Es gibt Fußnoten zu den unterschiedlichsten Themen, die meisten befassen sich mit Armands Vergangenheit, mit seinem Diplomatenalltag, mit seinen Gedanken und Gefühlen. Daneben finden sich aber auch Fußnoten zu ehemaligen Jugendfreunden Armands, zu einem Mörder im Staatsgefängnis von Ohio, zu Luftschiffen und anderen Dingen, die manchmal wie eingeflickt, ohne organische Bindung an das Ganze wirken. Und mangels fruchtbarer Einfälle versanden einige der Fußnoten leider auch in purer Langeweile. Dem gegenüber stehen natürlich auch viele Kommentare, die Wertvolles und Nachdenkenswertes in sich bergen.
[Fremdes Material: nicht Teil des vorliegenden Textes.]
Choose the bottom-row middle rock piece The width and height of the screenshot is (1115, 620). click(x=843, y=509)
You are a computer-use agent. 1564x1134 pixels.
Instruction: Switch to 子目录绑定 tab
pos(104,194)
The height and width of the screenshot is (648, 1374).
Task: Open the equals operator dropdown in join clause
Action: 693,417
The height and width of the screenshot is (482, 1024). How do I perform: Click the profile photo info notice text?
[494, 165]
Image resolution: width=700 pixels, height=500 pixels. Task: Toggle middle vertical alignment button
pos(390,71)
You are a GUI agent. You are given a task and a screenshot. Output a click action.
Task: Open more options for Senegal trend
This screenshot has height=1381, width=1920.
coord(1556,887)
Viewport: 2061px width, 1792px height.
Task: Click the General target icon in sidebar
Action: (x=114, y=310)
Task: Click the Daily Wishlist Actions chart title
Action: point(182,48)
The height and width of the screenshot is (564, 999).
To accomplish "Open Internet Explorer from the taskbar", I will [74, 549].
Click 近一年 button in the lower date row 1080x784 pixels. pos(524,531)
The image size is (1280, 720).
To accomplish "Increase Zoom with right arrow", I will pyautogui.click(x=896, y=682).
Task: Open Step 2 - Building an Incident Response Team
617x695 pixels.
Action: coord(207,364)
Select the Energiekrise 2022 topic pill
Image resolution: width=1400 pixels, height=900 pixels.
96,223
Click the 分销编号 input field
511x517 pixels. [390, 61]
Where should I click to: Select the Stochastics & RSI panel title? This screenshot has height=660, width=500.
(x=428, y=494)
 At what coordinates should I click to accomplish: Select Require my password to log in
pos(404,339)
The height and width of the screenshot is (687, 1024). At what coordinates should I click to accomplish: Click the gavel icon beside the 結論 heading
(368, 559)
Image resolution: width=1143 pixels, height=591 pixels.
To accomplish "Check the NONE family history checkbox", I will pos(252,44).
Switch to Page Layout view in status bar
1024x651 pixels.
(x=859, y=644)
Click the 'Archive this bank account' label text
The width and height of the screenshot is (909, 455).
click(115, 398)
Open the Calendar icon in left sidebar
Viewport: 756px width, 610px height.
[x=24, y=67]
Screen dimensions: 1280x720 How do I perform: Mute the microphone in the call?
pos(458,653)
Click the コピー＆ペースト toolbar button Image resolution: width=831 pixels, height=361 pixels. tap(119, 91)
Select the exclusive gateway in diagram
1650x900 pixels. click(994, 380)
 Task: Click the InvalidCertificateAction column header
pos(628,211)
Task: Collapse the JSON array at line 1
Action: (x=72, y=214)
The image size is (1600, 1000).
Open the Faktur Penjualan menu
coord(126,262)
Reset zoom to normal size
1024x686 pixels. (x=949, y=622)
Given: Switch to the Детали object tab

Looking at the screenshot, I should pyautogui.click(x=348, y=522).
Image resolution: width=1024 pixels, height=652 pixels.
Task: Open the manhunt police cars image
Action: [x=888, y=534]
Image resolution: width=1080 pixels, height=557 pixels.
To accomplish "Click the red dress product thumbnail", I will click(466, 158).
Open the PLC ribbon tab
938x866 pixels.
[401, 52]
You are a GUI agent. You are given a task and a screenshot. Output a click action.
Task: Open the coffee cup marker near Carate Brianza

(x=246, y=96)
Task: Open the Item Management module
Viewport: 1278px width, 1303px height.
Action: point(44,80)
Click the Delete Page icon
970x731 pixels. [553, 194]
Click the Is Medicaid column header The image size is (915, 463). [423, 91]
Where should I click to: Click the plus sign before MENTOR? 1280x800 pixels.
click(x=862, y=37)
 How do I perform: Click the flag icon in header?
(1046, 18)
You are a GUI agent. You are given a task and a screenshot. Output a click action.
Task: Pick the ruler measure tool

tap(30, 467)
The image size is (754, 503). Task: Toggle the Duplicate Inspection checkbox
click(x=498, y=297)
Ein wichtiger Punkt in Armands Leben wird erreicht, als er sich entschließt, in den Auswärtigen Dienst seines Landes (Norwegen) einzutreten, eines treuen Vasallenstaates der USA. Da wird seine persönliche Lage geradezu paradox. Sein ganzes Dilemma kommt in folgendem Zitat zum Ausdruck: "Immun und skeptisch gegenüber der amerikanischen Politik insgesamt, häufig auch voller Verachtung, aber er konnte seine Meinung nicht laut äußern." Um diese innere Zerrissenheit Armands dreht sich im Grunde der ganze Roman bzw. drehen sich die Fußnoten dazu. Es geht um den Spagat, seine innersten Überzeugungen mit den Erfordernissen, die Beruf und sozialer Status von einem fordern, zu verbinden. Ohne daran zu zerbrechen, ohne sich selbst zu verlieren. Und Armand stellt Betrachtungen an über "die Leere, das Unsichtbare (die Macht) und über deren Repräsentanten, Menschen, die sich in Bedeutsamkeit kleiden, als äußerst Sichtbare." Zuletzt erkennt Armand seine Verstrickung in die Macht als ein Mitläufer geradewegs in den Untergang hinein. Und er empfindet tiefes Entsetzen ob dieser Verstrickung. Somit steht er stellvertretend für beinahe jeden von uns, denn jeder muss sich seiner persönlichen Verstrickung in die Macht- und Gesellschaftsstrukturen bewusst werden, ob nun vorne in der Leithammelfunktion (wo die Illusion von Macht besonders stark ist), ob mittendrin oder ob hintendran, wo die Illusion von Macht vielleicht sogar noch größer ist als vorne. Dies scheint mir eine Kernaussage des Romans zu sein.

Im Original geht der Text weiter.